Updated: July 19, 2013 3:26PM
On Monday we met Patrick, who was a senior in high school when he decided to stop allowing society to define him. He “turned on that light in the closet, found the knob, and walked out with tears in his eyes and some extremely sweaty palms.”
Over the course of a year, he came out first to his best friend, then his 14-year-old sister, then his 22-year-old brother.
“One night, the four of us went up to my parents’ room and shared the news. Truthfully, it was hard for them to understand at first. I was bombarded with questions as I sat there holding my sister’s hand. My favorite was, ‘How do you know?’ To which I replied, ‘How did you know you were straight?’
“It took only a second of confusion and recognition before my mother jumped up and gave me a hug I can still feel today. Like I said earlier, I am lucky to have two of the most supportive parents.”

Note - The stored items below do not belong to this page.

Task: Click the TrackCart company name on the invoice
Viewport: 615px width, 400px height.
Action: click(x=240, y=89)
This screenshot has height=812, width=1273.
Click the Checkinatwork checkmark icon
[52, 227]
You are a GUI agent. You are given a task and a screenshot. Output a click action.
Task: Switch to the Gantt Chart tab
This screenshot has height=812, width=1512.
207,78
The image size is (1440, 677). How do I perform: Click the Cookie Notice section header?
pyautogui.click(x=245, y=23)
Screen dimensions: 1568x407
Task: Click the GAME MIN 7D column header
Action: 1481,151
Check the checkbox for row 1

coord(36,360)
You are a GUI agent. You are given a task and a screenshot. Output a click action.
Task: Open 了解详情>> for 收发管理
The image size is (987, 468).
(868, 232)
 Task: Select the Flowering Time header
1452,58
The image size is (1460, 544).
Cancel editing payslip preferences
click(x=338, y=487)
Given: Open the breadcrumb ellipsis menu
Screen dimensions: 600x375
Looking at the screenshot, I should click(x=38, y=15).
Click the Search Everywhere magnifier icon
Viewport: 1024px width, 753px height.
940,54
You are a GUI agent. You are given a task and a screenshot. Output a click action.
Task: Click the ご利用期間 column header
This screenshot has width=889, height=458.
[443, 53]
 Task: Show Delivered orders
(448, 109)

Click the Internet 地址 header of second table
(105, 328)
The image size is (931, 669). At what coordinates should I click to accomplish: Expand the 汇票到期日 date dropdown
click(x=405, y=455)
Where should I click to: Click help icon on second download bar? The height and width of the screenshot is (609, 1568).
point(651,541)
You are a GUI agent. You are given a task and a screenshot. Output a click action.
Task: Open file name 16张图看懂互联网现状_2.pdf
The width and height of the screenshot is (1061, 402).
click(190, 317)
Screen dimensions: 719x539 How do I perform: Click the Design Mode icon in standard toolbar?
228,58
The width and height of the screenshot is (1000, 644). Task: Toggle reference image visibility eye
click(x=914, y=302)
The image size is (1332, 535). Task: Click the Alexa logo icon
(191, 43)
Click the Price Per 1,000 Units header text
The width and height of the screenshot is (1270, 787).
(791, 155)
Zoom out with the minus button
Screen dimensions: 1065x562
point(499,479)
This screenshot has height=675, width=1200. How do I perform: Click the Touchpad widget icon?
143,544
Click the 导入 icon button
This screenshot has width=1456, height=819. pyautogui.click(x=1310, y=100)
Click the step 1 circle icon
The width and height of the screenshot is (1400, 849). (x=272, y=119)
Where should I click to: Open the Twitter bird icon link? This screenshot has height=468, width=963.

Patrick says after this milestone, he felt more empowered than ever. He was in college and became a campus leader. He studied abroad in Ireland and England. He’s become a champion for gay rights and a mentor in the gay community.
“Since coming out of the closet, I’ve encouraged people to be proud of whom they are. I continuously support individuals who hope to walk out of the closet proudly. I understand that I’m extremely blessed, and not every coming out story has its happily-ever-after. I’m an avid supporter of the ‘It Gets Better’ campaign.
“But trust me, I know it’s hard to believe that things will just ‘get better.’ And, truthfully, what does that even mean? It’s kind of naïve to tell yourself, ‘Oh, it’ll get better.’ There needs to be some effort. If we’re proud of who we are, no one can knock us down. We need to accept each other, but it starts with accepting ourselves.”
Patrick would love to say that he has a full and satisfying romantic life, but he doesn’t. He’s had one serious relationship, but isn’t currently seeing anyone. “I enjoy going on dates, but it’s often difficult to find individuals that I’m interested in who are openly gay to friends and family. That has definitely been another struggle in and of itself.
“Closeted individuals tend to come out to others in the gay community but struggle with opening up to family and close friends. I know some students around campus who are gay, but they’re still in the closet. We live a near double life before coming out.
“My biggest fear when I was thinking of coming out was that I would be classified by a negative stereotype that some people have of the gay community. In college, the more masculine gay students struggle on coming out for fear of being ‘de-masculinized’ and rejected from their peers. Even though they know they are gay, most of them aren’t out.
“I’d rather go on dates with guys who are open to their friends and family, but I’m more often attracted to the more masculine guys who, more often than not, are still in the closet.”